Ekose desenin oluşması öncesi ilişkiler
Vücudun gelişiminin iki ayrı tüpün (sindirim ve sinir tüpleri) kapanmasıyla başladığını, sinir tüpü kapanmadan önce nöral kristanın göçünün meydana geldiğini ve biçimlendirmeyi gerçekleştirdiğini ana hatlarıyla tekrarlayalım. Burada açıklanması gereken son bir detay daha bulunmaktadır. Her iki tüpün ayrı olduğu, beynin kendi metabolizmasını ayrı yürüttüğü tamamen açık olsa da, her ikisi arasında aşağı yukarı embriyonun gelişiminin 17. gününde kısa süreli bir kanal açılır, buna sinir-sindirim kanalı (nörenterik kanal, 6. Carnegie evresinde açılır) denir. Bu birleşmenin neden olduğu bilinmemektedir, sonrasında da hemen kapanır. İki ayrı boşluk arasındaki bu birleşmede akımın belli bir yönü mü olduğu, yoksa karşılıklı değişi tokuşa mı olanak tanıdığın da belirlenememiştir.
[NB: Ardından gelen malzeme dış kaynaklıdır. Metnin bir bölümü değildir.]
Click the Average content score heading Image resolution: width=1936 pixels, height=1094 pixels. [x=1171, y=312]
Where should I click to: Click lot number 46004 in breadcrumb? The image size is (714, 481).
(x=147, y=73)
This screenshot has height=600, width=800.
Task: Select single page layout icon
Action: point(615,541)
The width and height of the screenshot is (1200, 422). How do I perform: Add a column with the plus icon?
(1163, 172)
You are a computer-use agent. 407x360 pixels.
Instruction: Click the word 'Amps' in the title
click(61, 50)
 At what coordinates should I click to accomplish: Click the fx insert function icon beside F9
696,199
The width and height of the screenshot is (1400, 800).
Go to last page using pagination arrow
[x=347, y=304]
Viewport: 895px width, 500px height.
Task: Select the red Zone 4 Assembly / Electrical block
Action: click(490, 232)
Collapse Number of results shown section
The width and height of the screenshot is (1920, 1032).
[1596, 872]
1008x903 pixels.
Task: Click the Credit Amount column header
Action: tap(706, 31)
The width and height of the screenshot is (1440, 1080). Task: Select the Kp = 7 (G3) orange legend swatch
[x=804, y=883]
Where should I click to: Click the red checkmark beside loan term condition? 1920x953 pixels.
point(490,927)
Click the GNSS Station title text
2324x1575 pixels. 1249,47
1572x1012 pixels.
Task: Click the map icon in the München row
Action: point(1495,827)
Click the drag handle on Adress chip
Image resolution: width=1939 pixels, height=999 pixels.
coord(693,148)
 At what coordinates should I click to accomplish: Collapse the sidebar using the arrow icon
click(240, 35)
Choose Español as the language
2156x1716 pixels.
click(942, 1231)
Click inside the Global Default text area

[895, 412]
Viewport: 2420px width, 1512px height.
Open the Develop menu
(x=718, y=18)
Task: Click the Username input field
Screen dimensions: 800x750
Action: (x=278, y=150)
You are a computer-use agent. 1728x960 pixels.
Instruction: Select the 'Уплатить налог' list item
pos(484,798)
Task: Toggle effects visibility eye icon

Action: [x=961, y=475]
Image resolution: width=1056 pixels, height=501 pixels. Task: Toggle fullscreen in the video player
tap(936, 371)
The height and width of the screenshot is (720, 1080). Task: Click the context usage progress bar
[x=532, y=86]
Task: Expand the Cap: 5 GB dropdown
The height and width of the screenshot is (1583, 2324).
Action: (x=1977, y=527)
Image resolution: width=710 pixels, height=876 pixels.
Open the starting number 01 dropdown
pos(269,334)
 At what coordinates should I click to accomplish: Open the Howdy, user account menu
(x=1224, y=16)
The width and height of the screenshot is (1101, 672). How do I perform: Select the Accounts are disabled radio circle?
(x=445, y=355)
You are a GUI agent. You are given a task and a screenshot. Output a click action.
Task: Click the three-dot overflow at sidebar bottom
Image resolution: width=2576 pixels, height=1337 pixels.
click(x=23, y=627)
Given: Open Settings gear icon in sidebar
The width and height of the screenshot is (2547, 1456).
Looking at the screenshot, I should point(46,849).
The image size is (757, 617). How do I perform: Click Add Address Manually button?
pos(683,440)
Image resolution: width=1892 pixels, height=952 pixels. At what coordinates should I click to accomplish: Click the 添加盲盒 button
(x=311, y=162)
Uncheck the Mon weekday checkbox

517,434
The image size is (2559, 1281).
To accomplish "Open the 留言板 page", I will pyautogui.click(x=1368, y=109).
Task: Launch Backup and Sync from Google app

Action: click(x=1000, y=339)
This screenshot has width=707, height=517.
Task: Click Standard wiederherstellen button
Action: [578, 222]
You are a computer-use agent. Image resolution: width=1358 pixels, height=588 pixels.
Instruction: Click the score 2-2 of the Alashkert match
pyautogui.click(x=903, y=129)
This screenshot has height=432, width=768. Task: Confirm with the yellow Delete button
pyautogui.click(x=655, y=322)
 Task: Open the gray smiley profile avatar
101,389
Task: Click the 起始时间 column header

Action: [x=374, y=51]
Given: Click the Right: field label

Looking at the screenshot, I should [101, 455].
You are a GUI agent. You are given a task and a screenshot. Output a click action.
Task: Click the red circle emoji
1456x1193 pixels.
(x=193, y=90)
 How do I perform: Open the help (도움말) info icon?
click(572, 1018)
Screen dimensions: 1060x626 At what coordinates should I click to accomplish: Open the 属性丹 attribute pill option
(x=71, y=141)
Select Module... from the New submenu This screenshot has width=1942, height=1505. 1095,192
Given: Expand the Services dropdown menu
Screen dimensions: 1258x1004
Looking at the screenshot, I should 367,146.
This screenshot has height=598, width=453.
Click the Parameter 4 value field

Ama yeni canlının kendine özel gelişimi de bunu takip eder, yani sinir tüpünü oluşturacak ilk yarık, ilk kan yapımının başlaması, “notocord” denen omurgayı (ve omurgalıların bütününü) belirleyen iplikçik vb. hep bu aşamadan sonra ortaya çıkar.
O halde tabloya yeniden başka bir gözle bakalım: (1) Ortada hücrelerin uç uca eklenmesi ile oluşan bir yeni canlı yoktur, iki ayrı tüp nöral kristanın verdiği ekose desenle şekillenmektedir. (2) Kan ve üreme hücreleri ortaya çıkan yeni bedendeki boş taslaklara yerleşir. (3) Dolayısıyla aslında tek bir döllenmiş hücreden gelişen yeni bir canlıdan çok, birden çok kaynağın birleşmesiyle ortaya çıkan, nereden kaynaklandığı açık olmayan nöral kristanın şekillendirdiği “kimerik” (bileşik) bir form vardır.